Google CEO Sundar Pichai recently spoke about what it was like to lead the company that built the very foundations of today's AI and then watch OpenAI's ChatGPT take the lead in the AI race. He said Google had been developing its own chatbot and powerful AI models years before ChatGPT, but chose not to launch them.
Recalling Google's early chatbot experiments, Pichai revealed that the company had been working on AI long before ChatGPT was released. "We were working on an internal version of chatbot too. In fact, it was a chatbot. It became famous because there was an engineer at Google who thought it was sentient. Obviously, the technology wasn't anywhere close to that at that time but we were making a lot of progress," he said on Thursday at Saleforce's annual technology event Dreamforce.
Acknowledging OpenAI's move to go public first, Pichai said, "But you are right. Credit to OpenAI, they put it out first. In the consumer internet world, that is how things happen... I remember being at Google in 2006 and we were working on video search, and YouTube came out of nowhere. Or, if you were within Facebook, you saw how photos were popular in your feed and Instagram came out of nowhere."
Pichai added that while Google had been preparing its own chatbot, it was not yet ready for public release. "In a different world, we would have probably launched our chatbot maybe a few months down the line. We hadn't quite gotten it to a level where you could put it out and people would have been okay with Google putting out that product. It still had a lot of issues at that time and I would argue there was a lot of risk putting it out at that point," he said.
Speaking on the launch of ChatGPT, Pichai said his reaction was not frustration but excitement. "When ChatGPT launched, contrary to what people outside felt, I was excited because I knew the window had shifted. We had been building this technology for so long," he said.
The Google chief explained how the company's investment in AI positioned it strongly. "I had decided to take a full-stack approach to AI. We were investing all the way from infrastructure, we built our own chips, to world-class research teams in Google Research, Google Brain, Google DeepMind, and the models and so on," Pichai said.

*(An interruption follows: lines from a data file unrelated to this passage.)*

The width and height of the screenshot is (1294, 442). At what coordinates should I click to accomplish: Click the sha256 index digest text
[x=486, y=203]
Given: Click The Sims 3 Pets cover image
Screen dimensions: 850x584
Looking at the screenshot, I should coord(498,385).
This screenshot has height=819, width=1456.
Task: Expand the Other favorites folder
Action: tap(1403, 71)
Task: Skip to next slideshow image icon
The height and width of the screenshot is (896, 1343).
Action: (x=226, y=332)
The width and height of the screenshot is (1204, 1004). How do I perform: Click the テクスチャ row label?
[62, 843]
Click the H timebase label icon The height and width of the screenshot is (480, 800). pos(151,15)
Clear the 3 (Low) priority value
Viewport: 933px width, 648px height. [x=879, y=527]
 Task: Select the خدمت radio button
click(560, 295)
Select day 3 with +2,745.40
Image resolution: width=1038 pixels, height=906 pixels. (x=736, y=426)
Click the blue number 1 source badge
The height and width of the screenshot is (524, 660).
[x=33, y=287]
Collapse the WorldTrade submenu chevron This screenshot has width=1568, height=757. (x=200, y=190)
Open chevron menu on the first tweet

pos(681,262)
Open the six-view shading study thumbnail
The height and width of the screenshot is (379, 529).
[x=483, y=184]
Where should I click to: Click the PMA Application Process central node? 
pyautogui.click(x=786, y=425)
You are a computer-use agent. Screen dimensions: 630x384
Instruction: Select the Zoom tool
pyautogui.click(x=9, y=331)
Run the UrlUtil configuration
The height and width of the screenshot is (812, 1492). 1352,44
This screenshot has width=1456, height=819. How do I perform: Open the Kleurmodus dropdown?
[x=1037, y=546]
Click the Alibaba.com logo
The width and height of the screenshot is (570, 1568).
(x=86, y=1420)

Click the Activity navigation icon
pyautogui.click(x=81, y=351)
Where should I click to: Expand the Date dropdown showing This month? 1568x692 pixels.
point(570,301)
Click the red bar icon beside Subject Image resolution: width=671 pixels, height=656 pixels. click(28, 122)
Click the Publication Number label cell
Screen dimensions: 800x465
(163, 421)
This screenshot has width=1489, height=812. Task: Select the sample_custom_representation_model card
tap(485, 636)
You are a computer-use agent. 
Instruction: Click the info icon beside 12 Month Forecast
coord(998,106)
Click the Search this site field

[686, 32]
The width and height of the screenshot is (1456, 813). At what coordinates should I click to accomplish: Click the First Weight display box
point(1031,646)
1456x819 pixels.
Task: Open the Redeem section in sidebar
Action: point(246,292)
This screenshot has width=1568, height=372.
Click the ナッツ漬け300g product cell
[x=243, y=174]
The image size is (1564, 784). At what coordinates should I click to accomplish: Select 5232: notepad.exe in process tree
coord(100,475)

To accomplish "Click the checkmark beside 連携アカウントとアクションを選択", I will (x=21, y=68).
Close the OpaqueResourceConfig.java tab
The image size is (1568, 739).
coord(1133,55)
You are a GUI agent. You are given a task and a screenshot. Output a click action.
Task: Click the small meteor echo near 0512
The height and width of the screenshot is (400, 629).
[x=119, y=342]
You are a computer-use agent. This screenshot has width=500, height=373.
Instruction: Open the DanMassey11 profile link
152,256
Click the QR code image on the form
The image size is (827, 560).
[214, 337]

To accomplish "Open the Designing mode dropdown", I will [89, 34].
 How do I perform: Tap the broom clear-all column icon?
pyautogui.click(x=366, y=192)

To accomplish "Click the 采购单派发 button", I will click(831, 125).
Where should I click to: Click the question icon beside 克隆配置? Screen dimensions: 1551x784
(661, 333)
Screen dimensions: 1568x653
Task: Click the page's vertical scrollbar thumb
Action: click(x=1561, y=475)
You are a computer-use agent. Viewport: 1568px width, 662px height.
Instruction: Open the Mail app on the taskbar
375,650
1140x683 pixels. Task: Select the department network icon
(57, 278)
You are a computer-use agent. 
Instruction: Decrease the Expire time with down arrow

He added that the company has since accelerated its AI roadmap. "We kickstarted Gemini. We brought Google Brain and Google DeepMind together and we've been rapidly iterating since then. Now we have Gemini 2.5 outside; we are working on Gemini 3.0 which we will release this year, and the progress has been extraordinary," he said, adding that the next year will be even more exciting for AI.
"I think the progress in 2026 is going to be even more exciting than 2025, so I couldn't be more excited," Pichai stated.